1.º de enero de 1885
¡Primero de enero! Cuando uno no es tío ni siquiera ahijado, cuando no pertenece á ninguna administración y frecuenta poco la sociedad, el número de visitas de primero de año es bien reducido. Haré cinco o seis después de mediodía; no seré recibido en parte alguna…, y he aquí mis aguinaldos.
No, me engaño: he tenido aguinaldos… que dar, porque mi portera acaba de subir sonriendo y me ha dicho:
—Señor Mouillard: le deseo á usted buen año, buena salud, y el paraíso al fin de sus días.
Acababa de decir lo mismo á los vecinos del primero, del segundo y del tercer piso. Le contesté, como ellos le han contestado, deslizando en su mano, con un «Muchas gracias» de que ella se cuida poco, una monedita amarilla que la hizo sonreír. Luego una reverencia, y mutis.
Su sonrisa es anual y no se reproduce en ninguna otra época: es una renta en un solo plazo. Con una lágrima el día de difuntos cuando regresa del cementerio después de colocar un ramo de crisantemas en la tumba de su hija, es la única nota de sensibilidad, el único simulacro de emoción tierna que he sorprendido en ella. De 2 de noviembre, á 2 de noviembre es un ser humano colgado de un cordón, un semblante inmutablemente indigesto, y un lenguaje monosilábico, en el que la propiedad no reina sino por intermitencias.

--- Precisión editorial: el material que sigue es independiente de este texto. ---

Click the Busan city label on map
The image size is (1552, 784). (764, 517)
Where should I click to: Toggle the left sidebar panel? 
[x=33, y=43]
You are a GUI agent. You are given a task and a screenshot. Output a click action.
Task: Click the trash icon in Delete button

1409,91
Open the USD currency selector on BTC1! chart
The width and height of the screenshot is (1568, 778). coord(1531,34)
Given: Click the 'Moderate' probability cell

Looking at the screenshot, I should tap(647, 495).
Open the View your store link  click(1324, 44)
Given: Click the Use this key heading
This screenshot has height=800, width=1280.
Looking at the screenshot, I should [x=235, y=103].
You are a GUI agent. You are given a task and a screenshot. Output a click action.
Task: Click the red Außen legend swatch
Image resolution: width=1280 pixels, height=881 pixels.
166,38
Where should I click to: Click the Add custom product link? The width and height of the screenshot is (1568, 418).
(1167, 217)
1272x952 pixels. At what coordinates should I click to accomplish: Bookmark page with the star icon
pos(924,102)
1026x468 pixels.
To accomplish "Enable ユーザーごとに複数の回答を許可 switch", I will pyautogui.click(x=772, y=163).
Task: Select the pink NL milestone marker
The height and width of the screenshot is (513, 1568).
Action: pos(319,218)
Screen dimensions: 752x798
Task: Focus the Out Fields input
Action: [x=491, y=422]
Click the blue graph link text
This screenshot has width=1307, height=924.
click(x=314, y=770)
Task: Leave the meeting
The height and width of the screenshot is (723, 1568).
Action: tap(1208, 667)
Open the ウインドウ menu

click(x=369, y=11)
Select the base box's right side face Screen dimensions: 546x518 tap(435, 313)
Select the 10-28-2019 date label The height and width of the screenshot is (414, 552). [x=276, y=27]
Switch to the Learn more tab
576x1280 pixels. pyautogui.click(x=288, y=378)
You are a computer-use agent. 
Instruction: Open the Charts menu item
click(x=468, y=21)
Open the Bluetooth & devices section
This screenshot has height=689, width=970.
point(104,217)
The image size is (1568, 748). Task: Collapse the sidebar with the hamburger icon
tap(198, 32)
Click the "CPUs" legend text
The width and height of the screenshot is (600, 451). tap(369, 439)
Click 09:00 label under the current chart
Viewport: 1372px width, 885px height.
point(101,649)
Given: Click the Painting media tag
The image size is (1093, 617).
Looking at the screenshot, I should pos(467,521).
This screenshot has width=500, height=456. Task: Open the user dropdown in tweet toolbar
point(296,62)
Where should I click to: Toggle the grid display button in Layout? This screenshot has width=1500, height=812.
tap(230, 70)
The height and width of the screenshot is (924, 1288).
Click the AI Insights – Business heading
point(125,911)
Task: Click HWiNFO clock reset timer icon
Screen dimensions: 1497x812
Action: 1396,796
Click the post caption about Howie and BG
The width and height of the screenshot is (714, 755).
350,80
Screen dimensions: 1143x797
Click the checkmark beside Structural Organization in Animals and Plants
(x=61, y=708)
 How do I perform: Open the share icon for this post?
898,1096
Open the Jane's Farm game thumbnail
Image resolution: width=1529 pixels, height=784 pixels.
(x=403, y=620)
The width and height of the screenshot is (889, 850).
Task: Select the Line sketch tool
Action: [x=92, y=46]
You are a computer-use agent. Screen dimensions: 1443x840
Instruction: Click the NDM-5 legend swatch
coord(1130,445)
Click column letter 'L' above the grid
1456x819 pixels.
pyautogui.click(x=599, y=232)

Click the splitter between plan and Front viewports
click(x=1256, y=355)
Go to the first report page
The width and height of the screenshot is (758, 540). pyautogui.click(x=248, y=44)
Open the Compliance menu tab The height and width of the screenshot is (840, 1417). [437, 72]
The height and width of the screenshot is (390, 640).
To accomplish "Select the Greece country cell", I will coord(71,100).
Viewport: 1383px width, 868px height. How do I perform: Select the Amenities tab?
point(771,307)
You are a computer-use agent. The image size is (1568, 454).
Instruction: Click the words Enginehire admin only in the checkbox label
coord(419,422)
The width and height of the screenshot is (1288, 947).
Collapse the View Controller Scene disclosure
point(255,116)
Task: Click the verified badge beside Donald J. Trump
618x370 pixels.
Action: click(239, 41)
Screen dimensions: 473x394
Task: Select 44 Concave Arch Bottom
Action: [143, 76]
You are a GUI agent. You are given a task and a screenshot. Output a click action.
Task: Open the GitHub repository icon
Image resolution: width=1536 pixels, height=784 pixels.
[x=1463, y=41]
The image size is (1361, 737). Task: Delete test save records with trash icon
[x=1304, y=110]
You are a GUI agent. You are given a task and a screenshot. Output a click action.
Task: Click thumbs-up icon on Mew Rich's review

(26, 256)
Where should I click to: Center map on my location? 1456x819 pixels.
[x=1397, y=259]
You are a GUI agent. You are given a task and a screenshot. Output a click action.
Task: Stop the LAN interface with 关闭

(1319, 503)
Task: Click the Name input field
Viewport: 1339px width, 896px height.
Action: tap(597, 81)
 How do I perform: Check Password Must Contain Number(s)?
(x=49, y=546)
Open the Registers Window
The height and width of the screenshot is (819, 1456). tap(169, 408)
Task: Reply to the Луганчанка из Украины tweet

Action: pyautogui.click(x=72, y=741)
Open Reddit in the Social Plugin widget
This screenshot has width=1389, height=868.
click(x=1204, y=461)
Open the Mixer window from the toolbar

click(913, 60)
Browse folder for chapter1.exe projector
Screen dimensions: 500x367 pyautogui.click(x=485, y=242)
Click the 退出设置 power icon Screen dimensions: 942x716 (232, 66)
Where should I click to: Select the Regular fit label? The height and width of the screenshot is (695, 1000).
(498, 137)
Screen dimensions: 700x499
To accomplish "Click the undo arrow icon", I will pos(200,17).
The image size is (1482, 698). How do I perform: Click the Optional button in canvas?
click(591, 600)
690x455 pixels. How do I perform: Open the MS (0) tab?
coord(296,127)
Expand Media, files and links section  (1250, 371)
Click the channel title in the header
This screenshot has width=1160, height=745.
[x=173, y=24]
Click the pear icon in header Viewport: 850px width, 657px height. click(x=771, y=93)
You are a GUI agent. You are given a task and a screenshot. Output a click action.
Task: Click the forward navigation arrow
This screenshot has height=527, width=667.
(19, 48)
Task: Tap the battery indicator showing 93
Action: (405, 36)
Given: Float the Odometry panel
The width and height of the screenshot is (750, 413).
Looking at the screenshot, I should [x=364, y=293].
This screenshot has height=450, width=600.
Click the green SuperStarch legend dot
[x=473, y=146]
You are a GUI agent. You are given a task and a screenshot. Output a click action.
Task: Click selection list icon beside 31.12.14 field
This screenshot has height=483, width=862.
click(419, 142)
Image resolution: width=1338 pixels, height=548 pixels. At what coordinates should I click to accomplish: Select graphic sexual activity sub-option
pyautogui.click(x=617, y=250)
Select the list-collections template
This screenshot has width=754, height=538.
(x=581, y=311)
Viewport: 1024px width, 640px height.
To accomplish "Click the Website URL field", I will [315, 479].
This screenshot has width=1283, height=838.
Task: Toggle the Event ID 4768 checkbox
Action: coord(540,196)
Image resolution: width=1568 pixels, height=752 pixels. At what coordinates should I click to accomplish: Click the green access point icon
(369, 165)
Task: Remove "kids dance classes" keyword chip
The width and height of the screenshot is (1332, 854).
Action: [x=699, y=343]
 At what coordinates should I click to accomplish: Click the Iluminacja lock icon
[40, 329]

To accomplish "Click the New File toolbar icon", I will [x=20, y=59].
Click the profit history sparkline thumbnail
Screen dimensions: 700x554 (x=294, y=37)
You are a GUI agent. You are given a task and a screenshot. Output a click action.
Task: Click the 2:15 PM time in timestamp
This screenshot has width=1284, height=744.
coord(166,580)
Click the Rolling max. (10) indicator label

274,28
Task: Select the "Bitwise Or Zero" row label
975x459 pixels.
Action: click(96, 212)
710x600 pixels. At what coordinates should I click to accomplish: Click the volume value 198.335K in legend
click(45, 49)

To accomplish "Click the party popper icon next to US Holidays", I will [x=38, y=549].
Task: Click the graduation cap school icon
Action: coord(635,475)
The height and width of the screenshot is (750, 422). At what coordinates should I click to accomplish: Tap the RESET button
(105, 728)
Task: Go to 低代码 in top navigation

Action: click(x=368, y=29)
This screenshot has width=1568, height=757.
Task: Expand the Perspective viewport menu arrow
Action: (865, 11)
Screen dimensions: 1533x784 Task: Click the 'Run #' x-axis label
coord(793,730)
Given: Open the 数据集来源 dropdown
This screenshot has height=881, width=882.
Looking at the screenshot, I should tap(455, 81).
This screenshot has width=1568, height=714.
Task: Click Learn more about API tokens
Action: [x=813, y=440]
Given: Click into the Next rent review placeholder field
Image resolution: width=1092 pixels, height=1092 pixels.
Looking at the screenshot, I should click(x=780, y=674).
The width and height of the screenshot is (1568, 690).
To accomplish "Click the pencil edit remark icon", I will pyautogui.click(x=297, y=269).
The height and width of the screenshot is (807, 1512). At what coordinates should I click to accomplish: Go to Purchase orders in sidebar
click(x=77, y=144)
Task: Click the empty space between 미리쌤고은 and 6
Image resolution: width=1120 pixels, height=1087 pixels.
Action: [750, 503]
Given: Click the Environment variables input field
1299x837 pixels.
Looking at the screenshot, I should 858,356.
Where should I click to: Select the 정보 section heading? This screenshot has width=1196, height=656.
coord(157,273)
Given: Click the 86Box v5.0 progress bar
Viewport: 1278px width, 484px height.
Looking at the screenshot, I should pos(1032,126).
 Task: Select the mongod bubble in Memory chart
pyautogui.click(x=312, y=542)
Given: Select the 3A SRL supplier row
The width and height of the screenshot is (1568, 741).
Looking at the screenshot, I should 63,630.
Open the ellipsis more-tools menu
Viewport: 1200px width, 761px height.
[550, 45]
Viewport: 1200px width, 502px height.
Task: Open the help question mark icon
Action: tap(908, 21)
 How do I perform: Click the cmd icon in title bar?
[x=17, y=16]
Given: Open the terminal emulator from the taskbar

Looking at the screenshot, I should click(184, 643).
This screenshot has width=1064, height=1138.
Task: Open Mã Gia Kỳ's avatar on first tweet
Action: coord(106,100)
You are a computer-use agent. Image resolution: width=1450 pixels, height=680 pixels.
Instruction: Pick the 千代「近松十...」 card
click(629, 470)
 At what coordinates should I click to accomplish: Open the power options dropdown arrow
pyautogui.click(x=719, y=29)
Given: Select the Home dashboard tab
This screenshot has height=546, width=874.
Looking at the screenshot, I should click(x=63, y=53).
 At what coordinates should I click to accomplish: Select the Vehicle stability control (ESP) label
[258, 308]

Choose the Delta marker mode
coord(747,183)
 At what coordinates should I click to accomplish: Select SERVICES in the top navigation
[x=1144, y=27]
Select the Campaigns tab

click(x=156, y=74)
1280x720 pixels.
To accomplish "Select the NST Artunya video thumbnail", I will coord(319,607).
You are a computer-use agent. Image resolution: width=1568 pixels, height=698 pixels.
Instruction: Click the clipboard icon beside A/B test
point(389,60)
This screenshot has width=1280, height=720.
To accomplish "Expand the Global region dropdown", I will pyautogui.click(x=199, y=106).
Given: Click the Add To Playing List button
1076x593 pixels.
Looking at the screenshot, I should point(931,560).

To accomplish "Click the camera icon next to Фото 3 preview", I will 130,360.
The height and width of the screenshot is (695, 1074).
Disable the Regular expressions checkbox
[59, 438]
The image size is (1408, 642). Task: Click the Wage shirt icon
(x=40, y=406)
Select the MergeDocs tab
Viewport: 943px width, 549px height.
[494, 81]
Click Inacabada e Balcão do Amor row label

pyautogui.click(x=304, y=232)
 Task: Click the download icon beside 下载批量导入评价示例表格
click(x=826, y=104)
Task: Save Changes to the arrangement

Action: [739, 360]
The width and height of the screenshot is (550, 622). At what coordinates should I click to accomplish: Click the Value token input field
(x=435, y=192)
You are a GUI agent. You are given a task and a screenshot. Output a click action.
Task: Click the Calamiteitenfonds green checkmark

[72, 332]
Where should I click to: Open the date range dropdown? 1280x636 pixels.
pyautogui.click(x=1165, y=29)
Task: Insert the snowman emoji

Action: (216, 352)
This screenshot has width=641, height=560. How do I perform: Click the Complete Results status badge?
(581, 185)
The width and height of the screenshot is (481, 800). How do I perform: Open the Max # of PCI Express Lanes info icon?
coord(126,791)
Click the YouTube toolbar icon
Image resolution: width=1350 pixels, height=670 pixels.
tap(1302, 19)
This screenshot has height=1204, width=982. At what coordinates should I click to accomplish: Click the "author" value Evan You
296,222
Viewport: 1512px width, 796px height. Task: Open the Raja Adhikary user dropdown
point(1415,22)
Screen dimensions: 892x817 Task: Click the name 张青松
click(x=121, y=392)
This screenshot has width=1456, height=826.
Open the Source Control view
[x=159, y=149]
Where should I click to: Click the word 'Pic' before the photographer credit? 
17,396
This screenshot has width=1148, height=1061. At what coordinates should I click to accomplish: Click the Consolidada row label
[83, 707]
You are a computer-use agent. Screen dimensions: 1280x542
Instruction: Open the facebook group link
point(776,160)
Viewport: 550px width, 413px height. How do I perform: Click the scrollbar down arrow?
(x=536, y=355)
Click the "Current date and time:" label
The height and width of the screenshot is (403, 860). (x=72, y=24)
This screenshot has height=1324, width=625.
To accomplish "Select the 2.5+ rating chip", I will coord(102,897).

Esta mañana, contra su costumbre, me ha subido el correo: dos cartas, la una de mi tío Mouillard, contestación, y la otra…, no sé de quién. Abramos desde luego la otra. Gran sobre; dirección mal escrita; sello, del correo interior. ¡Calla! Dentro, un segundo sobre más pequeño, y en él:
Antonio y María Plumet
Hace diez meses que la pequeña señora Plumet, que entonces no era más que señorita, se hallaba muy disgustada. Me acuerdo de nuestro primer encuentro á la extremidad de las calles del 4 de septiembre y de Richelieu, en un día de marzo. Yo iba de prisa con mi cartera debajo del brazo hacia el bufete de que era primer pasante. De pronto, una ardilla bajo la forma de una obrera modista coloca, interceptando precisamente mi camino, su gran caja de madera cubierta de tela encerada. A punto estuve de tropezar con el obstáculo, e iba á evitarlo, cuando aquella joven menudita, sofocada de tanto correr y sofocada por dirigirse á mí, me dijo:
—Perdone usted, caballero: ¿es usted abogado?
—Todavía no, señorita.
—Pero ¿conocerá usted á algunos que lo sean?
—Sin duda, y en primer término, á mi principal el señor Boule. Si quiere usted seguirme, vive ahí cerca.
—Tengo mucha prisa; pero aún tengo tiempo: le doy las gracias, caballero.
Y heme aquí escoltado por una modista portadora de una caja de trapos. Recuerdo que yo iba un poco delante de ella por el temor de que otro pasante de mi bufete me encontrase con aquella compañía, lo cual hubiera sido un perjuicio para mi reputación.
Llegamos: segunda colocación de la caja en el suelo. La modistilla me dice que es prometida del señor Plumet, constructor de marcos para cuadros. Me explica perfectamente su asunto: después de diez años de trabajo, tiene sus economías, como es natural; es inteligente, pero crédula; le ha prestado todos sus ahorros á un primo ebanista que deseaba establecerse, y ahora el primo no quiere restituir el préstamo: la dote está en peligro y el matrimonio en suspenso.
—No pase usted cuidado, señorita: vamos á requerir y luego á embargar á ese pícaro ebanista: no lo dejaremos hasta que haya restituido, y será usted la señora Plumet.
Le cumplimos la palabra: antes de dos meses, y gracias á mis cuidados, se había salvado la dote, habían corrido las amonestaciones y la pequeña modista se presentaba en el bufete con el señor Plumet, más cortado aún que ella.
—Oye, Antonio; aquí tienes al señor Mouillard que se ha ocupado de nuestro asunto. ¡Cuántas gracias le doy á usted por ello, señor Mouillard! Se ha portado usted en toda regla. ¿Qué le debo por su trabajo?
—Pídale usted al jefe la cuenta de los honorarios, señorita.
—Sí, pero en cuanto á usted, ¿qué es lo que yo puedo hacer?
Todo el personal, desde el recadero hasta el pasante, primer subordinado mío, tenían fijos sus ojos en mí. Fui digno y adopté el continente de mi tío para decir:
—Sea usted dichosa, señorita, y acuérdese de mí.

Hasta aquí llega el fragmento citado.